**Aim**: Please transcribe the data from the line with "Open Attendance register" to the line with "Choose Office 365", both lines included, and nothing else.

• • •

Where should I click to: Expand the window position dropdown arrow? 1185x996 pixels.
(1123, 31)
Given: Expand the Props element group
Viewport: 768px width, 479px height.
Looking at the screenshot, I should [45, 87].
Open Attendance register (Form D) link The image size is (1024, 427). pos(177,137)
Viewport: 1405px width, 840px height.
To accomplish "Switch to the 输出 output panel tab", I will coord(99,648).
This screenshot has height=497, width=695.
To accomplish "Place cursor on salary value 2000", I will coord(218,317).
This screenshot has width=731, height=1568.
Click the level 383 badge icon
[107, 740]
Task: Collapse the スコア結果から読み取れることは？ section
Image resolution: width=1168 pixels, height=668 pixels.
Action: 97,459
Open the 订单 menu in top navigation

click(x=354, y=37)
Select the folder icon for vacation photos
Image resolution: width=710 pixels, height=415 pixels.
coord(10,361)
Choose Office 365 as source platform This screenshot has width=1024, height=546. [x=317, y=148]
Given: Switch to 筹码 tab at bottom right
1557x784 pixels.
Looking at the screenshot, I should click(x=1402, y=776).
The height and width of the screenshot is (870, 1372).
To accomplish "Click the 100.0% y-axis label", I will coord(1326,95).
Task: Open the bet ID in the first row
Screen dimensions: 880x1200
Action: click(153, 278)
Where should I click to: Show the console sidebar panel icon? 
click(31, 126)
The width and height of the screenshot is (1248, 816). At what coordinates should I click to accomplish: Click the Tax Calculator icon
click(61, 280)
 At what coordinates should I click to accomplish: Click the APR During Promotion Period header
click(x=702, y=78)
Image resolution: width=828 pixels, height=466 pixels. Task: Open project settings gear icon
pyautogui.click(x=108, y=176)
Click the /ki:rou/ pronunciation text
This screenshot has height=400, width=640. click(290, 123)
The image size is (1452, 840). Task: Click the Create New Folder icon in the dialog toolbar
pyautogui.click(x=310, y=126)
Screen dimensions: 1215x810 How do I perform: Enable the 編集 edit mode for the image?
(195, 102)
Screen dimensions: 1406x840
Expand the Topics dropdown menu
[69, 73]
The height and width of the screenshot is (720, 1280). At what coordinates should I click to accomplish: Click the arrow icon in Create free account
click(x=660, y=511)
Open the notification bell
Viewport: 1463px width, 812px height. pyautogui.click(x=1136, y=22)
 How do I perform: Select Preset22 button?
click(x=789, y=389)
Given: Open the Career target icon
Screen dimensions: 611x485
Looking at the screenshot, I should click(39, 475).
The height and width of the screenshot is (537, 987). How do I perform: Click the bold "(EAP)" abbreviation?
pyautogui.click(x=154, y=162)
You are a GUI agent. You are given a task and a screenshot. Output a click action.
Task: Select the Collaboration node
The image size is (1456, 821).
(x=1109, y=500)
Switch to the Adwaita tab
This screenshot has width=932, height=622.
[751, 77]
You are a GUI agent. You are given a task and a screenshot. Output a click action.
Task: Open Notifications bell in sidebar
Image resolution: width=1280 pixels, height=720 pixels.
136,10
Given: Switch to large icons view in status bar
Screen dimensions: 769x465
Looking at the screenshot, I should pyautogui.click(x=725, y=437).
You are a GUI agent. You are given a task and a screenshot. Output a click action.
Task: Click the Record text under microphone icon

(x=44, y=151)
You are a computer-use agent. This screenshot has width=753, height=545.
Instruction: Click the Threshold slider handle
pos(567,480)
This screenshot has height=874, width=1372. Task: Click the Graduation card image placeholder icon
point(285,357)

• • •

**Output**:
Open Attendance register (Form D) link The image size is (1024, 427). pos(177,137)
Viewport: 1405px width, 840px height.
To accomplish "Switch to the 输出 output panel tab", I will coord(99,648).
This screenshot has height=497, width=695.
To accomplish "Place cursor on salary value 2000", I will coord(218,317).
This screenshot has width=731, height=1568.
Click the level 383 badge icon
[107, 740]
Task: Collapse the スコア結果から読み取れることは？ section
Image resolution: width=1168 pixels, height=668 pixels.
Action: 97,459
Open the 订单 menu in top navigation

click(x=354, y=37)
Select the folder icon for vacation photos
Image resolution: width=710 pixels, height=415 pixels.
coord(10,361)
Choose Office 365 as source platform This screenshot has width=1024, height=546. [x=317, y=148]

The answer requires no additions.